Don't worry Christos, I am not an English native speaker either! :)
Thank you for your answer, but I strongly disagree. You refer to a topic well known in cybersecurity literature: security through obscurity. Which means that something not known is more secure because few people know it. Unfortunately this is wrong. The most secure algorithm are all public, like the source code of some operative systems like Linux. And Linux is considered among the most secure OS, because the more people can look at and revise it, the more is possible to find bugs and security flaws, and then correct them. In the source code, and, as I asked, in the infrastructure and security measures I wanted to know, there are not written the login/password information, or any other sensitive data for the infrastructure itself, but just how it works.

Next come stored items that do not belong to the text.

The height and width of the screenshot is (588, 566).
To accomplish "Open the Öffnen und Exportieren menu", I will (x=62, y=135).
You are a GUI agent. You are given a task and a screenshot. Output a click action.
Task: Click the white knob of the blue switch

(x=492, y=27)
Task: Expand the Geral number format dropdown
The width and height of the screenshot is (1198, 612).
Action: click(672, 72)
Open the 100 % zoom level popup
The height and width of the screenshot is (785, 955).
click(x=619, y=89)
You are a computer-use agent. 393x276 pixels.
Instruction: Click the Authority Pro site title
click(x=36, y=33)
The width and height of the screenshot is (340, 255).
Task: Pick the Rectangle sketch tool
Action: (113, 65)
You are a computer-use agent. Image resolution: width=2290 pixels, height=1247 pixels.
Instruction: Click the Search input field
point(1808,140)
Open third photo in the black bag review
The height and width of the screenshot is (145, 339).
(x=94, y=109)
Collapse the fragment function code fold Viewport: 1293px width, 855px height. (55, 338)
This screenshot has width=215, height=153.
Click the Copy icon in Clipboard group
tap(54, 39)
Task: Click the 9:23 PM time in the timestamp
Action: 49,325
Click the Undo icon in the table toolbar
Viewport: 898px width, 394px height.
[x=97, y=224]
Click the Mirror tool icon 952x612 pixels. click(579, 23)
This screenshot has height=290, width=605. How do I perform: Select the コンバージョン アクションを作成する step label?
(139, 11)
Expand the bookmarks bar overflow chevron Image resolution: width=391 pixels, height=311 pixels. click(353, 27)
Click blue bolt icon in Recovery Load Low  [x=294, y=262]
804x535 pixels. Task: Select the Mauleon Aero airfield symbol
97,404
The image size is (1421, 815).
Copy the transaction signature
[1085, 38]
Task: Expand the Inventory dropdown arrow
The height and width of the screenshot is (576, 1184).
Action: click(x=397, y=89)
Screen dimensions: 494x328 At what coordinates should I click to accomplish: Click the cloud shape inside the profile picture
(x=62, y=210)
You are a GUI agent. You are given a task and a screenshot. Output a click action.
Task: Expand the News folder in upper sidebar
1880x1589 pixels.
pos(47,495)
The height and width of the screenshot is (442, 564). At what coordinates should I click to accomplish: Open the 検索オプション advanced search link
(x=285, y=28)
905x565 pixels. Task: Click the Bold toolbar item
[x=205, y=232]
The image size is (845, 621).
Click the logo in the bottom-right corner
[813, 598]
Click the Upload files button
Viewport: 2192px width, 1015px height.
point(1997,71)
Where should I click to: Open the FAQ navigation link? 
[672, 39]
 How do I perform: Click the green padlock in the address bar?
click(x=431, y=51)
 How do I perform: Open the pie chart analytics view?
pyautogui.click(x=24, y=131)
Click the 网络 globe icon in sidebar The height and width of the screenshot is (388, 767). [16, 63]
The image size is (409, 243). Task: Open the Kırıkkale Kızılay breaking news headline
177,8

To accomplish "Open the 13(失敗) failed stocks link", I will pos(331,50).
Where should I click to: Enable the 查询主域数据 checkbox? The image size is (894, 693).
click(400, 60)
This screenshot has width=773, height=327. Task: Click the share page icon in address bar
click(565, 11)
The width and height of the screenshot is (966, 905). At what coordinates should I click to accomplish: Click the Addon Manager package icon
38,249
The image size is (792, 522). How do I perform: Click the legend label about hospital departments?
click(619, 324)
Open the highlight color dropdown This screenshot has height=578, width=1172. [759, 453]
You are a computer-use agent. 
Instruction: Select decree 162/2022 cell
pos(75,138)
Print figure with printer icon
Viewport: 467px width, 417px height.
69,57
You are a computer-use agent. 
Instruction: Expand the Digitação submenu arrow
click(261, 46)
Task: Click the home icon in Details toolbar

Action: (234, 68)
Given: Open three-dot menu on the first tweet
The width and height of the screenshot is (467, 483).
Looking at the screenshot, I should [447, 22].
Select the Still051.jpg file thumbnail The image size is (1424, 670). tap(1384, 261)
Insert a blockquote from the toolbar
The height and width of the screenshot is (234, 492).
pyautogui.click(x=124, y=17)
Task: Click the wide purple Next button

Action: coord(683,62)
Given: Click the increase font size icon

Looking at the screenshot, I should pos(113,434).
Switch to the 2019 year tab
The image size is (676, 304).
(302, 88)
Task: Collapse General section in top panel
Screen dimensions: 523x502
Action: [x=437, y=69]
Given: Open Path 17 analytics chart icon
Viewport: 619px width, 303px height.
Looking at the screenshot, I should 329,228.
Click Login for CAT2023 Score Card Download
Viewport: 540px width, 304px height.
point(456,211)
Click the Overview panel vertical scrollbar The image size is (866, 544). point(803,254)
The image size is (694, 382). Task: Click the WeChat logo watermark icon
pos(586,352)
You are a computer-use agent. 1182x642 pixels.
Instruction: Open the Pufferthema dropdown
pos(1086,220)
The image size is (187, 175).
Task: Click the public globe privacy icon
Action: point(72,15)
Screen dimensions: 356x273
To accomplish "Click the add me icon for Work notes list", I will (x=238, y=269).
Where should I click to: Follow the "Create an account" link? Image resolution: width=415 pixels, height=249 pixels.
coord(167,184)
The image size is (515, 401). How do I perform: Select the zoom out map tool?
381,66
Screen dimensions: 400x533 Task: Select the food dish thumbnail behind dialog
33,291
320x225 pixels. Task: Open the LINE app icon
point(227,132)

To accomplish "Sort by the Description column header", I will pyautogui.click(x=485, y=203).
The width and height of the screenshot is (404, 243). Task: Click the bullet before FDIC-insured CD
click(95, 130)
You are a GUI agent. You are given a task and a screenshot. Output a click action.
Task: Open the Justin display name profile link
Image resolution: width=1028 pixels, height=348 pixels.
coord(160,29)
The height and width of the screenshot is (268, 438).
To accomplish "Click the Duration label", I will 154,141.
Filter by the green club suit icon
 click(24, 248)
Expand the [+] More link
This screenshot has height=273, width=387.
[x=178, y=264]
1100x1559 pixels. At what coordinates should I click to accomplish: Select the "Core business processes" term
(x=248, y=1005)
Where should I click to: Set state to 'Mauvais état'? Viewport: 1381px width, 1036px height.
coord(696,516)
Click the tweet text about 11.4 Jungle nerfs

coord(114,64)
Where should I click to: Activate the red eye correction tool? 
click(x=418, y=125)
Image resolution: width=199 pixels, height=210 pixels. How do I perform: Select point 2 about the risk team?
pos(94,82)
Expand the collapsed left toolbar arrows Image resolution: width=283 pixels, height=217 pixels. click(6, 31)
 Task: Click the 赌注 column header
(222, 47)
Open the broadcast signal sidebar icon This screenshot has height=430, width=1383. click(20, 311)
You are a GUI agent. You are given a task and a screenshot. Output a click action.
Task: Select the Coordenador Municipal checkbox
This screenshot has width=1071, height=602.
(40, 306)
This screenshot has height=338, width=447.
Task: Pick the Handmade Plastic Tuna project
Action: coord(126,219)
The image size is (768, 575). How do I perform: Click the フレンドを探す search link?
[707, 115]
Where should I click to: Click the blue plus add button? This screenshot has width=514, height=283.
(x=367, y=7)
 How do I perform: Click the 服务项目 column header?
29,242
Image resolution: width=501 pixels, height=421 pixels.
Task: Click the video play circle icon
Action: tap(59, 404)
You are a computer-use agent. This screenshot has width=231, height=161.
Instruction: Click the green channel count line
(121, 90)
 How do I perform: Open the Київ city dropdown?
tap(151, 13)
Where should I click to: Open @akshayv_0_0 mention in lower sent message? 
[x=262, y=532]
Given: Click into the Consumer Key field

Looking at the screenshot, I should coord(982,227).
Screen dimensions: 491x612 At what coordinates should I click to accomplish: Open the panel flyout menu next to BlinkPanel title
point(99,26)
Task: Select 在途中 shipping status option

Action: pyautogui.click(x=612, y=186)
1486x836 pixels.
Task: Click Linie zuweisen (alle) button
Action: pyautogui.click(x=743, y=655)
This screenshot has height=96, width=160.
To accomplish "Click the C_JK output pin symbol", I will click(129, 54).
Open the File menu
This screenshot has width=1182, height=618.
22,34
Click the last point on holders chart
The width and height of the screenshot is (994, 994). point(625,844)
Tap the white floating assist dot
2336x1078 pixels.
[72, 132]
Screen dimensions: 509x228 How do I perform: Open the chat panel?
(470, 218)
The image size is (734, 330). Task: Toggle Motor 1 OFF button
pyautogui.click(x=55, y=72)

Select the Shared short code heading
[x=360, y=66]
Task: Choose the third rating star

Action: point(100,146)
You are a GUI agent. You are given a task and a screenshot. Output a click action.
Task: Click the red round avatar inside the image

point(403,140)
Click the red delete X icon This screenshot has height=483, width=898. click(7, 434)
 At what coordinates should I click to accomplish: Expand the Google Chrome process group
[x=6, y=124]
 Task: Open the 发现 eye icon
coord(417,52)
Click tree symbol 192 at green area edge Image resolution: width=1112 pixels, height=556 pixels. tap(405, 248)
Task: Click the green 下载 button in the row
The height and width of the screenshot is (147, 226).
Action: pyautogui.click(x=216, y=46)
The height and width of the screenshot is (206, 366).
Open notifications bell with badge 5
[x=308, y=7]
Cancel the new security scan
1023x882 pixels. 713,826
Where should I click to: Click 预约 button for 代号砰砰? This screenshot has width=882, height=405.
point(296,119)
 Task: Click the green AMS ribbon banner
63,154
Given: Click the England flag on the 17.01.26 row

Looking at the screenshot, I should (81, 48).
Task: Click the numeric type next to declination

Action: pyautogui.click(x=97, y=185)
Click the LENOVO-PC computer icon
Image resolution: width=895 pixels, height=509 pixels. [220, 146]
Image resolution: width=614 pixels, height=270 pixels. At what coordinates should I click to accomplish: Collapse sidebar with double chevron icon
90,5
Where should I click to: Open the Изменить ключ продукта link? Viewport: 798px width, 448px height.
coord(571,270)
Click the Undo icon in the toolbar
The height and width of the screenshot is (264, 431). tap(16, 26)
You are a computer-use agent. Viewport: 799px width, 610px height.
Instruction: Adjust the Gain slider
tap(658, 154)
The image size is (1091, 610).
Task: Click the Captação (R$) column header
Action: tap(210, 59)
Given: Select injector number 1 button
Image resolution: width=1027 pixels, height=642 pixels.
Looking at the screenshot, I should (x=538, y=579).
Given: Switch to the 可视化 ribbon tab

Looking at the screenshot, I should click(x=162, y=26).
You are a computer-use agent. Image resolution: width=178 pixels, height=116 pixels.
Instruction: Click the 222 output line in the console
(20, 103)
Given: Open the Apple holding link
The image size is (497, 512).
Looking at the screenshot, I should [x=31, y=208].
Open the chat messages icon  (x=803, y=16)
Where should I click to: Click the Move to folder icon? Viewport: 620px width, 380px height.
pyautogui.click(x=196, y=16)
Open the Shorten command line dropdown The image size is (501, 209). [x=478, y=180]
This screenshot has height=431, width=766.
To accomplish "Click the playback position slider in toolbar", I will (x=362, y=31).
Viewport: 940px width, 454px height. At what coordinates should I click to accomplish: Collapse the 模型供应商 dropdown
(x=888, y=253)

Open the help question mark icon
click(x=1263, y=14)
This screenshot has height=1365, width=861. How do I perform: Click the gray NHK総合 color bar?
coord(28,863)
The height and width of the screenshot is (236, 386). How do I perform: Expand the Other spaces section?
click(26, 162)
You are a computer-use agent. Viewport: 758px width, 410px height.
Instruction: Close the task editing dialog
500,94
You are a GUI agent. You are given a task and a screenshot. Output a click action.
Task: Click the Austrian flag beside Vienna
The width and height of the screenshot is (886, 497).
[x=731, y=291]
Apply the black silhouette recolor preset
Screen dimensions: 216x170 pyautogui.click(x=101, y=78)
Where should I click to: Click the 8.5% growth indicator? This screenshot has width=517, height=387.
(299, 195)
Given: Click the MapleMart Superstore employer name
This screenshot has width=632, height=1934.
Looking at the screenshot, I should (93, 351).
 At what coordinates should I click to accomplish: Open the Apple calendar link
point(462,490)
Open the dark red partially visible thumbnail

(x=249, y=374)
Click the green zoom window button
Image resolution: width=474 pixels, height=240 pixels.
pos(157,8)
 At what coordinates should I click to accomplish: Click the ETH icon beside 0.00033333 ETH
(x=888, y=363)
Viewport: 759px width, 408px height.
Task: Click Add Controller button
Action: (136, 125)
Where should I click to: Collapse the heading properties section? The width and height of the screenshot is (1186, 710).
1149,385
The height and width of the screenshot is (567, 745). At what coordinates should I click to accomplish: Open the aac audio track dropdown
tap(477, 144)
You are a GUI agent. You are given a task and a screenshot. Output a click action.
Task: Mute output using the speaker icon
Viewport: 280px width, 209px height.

Imagine that Asgardia uses some old and bugged hardware, or some software not patched and updated. Few people know it, he wope the "trusted" one. But what happens if this information slips away (and sooner or later this will happen, as it still happens around the world from decades!) and a cracker will find it? Asgardia IT staff will be reluctant to admit the stealing, and the cracker will use our personal information to commit any kind of crime, or just steal our digital identity. A problem that more and more people are facing every day. And all of this just because someone didn't use the most secure and updated technology and didn't want to tell it hoping that no one will never discover it? No thank you. I trust Asgardia people, but when my personal identity is concerned, I don't want to play any game.
I hope I made my point clear. As I said, this a huge problem, and it seems that even today, after all the problem already happened in similar situations (yahoo email stealing, one of the hugest), very few organizations and persons take care of it seriously.